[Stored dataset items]
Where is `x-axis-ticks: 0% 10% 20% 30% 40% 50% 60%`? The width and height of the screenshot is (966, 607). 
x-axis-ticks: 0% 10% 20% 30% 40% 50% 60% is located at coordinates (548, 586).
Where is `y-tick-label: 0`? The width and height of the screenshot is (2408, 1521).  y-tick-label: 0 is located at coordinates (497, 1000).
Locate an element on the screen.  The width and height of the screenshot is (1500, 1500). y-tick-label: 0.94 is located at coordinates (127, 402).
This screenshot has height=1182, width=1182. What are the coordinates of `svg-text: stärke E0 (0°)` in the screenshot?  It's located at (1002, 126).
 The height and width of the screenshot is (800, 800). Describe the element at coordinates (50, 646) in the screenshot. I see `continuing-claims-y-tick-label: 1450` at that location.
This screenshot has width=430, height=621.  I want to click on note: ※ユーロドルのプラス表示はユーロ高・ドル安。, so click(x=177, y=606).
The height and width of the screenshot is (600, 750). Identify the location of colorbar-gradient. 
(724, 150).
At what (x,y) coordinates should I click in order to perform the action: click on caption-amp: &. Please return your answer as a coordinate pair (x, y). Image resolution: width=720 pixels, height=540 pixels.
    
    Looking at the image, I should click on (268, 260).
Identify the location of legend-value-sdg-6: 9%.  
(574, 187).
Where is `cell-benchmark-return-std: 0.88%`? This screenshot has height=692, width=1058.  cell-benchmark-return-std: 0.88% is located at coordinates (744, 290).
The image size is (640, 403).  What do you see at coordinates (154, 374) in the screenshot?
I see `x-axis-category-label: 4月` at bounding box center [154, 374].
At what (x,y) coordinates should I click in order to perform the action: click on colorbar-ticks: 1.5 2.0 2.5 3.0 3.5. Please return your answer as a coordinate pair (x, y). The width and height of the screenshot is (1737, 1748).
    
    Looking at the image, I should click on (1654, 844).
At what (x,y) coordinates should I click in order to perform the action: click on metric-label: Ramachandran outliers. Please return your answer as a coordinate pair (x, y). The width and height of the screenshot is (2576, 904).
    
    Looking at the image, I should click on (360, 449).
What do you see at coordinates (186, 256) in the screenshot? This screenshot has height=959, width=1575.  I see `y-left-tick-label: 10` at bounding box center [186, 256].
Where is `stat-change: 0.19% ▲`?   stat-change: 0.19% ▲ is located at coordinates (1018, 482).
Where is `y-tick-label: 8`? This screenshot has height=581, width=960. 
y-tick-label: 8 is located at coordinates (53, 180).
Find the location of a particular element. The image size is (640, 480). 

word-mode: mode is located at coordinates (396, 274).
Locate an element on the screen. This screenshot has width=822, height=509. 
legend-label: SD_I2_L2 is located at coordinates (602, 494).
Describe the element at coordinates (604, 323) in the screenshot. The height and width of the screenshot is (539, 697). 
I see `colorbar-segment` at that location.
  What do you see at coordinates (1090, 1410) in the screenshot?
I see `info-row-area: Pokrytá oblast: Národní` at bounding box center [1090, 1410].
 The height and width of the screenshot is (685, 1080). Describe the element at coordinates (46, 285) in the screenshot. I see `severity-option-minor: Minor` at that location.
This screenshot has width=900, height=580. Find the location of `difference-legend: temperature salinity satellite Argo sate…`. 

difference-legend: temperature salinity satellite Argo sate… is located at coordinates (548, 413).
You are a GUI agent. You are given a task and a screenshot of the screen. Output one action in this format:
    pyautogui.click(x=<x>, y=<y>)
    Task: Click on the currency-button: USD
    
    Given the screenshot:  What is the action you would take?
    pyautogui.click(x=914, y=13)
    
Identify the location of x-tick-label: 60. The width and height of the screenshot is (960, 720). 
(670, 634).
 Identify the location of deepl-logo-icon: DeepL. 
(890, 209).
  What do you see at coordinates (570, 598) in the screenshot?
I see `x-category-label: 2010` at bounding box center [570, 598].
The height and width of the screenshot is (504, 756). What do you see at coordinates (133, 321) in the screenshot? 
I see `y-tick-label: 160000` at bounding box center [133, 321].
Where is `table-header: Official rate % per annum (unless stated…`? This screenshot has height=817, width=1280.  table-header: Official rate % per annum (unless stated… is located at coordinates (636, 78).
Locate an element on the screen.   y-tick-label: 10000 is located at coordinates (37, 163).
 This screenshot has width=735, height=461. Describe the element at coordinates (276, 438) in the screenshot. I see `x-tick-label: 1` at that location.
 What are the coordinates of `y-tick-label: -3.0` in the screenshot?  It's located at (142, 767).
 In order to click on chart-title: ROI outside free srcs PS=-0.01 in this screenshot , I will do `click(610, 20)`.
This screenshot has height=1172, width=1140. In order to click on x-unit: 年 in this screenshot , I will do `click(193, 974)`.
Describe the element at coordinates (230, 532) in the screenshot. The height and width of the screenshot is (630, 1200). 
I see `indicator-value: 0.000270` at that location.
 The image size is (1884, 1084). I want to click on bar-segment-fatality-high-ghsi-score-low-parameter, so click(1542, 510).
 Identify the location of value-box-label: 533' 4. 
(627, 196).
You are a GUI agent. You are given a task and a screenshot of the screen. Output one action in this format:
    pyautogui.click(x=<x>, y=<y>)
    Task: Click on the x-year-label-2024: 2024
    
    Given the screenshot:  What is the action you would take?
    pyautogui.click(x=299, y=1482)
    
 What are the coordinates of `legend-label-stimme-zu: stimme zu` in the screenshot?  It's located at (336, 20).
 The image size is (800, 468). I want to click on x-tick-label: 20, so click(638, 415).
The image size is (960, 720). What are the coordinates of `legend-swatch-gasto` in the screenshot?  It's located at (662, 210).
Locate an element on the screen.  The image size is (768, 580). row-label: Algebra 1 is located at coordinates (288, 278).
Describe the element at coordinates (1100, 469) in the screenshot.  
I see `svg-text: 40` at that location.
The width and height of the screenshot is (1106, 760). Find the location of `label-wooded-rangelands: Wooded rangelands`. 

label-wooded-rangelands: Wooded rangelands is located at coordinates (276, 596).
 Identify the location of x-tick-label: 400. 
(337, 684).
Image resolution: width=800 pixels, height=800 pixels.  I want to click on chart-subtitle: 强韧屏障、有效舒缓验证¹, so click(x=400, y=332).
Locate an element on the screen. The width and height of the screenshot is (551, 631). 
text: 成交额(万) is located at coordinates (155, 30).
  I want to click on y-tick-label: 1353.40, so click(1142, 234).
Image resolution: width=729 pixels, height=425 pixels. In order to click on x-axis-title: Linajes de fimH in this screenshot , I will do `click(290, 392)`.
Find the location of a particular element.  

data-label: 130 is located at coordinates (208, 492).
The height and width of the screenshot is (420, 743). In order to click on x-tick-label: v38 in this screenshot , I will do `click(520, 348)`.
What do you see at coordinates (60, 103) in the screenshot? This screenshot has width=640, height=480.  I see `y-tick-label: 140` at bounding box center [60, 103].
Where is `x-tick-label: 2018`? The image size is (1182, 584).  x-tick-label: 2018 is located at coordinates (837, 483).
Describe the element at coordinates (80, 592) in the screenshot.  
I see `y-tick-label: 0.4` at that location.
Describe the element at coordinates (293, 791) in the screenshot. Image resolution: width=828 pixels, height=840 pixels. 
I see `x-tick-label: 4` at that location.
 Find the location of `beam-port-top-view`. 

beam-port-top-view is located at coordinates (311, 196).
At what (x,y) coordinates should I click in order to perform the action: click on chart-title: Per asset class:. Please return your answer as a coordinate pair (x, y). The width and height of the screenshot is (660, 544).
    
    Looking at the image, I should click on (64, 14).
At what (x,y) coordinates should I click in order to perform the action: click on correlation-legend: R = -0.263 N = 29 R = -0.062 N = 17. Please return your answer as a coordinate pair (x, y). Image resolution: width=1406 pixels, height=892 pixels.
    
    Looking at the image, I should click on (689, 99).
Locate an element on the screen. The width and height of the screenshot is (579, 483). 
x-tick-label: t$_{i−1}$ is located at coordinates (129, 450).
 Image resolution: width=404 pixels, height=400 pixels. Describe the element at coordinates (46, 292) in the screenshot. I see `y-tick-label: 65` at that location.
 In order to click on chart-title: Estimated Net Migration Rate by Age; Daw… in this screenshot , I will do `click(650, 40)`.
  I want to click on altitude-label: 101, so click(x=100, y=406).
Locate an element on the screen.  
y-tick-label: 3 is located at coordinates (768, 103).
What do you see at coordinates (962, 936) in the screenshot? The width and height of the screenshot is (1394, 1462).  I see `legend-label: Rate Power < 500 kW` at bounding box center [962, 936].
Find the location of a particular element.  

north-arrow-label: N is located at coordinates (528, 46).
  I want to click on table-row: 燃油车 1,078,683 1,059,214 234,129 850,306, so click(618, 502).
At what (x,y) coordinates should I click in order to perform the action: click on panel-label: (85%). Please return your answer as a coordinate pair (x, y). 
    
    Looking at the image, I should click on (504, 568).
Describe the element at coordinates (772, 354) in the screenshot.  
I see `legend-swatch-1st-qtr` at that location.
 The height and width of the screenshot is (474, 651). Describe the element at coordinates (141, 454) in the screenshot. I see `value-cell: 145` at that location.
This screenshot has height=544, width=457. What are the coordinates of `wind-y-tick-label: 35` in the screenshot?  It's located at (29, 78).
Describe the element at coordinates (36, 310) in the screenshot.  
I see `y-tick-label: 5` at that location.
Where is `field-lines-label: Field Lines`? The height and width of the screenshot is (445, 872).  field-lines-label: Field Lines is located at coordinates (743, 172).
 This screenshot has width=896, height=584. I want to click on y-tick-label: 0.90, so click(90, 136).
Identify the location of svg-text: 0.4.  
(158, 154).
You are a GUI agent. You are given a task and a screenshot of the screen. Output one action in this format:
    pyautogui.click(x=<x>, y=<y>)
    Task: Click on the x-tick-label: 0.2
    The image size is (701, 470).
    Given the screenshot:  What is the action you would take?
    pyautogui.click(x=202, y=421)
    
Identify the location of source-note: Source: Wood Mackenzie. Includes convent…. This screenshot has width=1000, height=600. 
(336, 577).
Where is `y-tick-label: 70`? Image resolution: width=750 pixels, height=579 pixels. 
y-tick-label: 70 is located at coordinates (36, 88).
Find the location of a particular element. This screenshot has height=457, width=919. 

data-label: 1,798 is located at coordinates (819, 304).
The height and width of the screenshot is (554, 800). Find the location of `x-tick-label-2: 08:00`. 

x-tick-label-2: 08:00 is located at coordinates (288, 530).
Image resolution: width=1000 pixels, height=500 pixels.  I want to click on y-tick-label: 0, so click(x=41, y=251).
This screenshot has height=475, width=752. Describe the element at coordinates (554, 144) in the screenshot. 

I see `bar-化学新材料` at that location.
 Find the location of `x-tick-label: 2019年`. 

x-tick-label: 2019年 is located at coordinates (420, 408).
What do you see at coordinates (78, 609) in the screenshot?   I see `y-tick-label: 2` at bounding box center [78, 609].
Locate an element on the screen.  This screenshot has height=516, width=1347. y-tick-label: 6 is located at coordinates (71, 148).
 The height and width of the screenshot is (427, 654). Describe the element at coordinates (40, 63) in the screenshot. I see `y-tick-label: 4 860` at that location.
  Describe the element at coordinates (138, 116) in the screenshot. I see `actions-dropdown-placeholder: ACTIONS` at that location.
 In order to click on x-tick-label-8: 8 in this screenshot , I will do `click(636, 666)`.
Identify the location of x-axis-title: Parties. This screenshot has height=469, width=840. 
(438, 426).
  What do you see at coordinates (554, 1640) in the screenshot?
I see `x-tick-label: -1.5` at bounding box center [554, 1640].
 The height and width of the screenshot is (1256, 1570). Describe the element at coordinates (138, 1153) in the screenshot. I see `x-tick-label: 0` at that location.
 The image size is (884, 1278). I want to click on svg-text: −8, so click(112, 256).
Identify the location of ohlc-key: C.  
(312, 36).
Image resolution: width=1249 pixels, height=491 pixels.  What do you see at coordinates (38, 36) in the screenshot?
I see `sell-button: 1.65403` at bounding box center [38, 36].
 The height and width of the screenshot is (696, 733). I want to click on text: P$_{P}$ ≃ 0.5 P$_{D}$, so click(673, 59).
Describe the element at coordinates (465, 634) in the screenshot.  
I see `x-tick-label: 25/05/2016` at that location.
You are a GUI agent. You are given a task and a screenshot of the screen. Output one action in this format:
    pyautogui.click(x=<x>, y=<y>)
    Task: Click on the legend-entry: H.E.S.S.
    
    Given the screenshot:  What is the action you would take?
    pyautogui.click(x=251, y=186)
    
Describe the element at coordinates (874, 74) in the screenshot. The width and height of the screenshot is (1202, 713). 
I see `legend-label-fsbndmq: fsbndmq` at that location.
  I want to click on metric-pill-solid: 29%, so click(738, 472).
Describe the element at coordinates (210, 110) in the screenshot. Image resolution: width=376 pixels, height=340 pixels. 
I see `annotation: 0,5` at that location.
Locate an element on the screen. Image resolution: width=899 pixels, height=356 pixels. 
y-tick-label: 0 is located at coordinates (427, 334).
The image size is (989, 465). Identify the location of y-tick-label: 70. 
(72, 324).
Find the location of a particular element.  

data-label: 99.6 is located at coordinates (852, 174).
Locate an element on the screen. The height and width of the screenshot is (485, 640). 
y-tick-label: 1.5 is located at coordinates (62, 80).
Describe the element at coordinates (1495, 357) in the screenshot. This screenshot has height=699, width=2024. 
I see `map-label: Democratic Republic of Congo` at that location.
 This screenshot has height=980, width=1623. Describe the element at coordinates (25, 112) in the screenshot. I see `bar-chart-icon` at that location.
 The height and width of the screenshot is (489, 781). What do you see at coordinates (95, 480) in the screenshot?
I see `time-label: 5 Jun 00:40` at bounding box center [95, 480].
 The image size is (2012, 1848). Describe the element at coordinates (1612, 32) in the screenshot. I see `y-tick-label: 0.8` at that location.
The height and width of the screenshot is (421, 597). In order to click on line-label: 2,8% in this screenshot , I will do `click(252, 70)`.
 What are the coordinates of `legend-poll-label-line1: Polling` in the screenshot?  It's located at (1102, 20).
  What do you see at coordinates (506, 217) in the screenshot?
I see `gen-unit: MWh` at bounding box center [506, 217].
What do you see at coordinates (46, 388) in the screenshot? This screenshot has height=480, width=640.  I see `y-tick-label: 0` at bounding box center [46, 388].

Job item →
Write out word for word the items from the line with "Image resolution: width=729" to the line with "The height and width of the screenshot is (420, 743).", including both of those lines.

Response →
Image resolution: width=729 pixels, height=425 pixels. In order to click on x-axis-title: Linajes de fimH in this screenshot , I will do `click(290, 392)`.
Find the location of a particular element.  

data-label: 130 is located at coordinates (208, 492).
The height and width of the screenshot is (420, 743). In order to click on x-tick-label: v38 in this screenshot , I will do `click(520, 348)`.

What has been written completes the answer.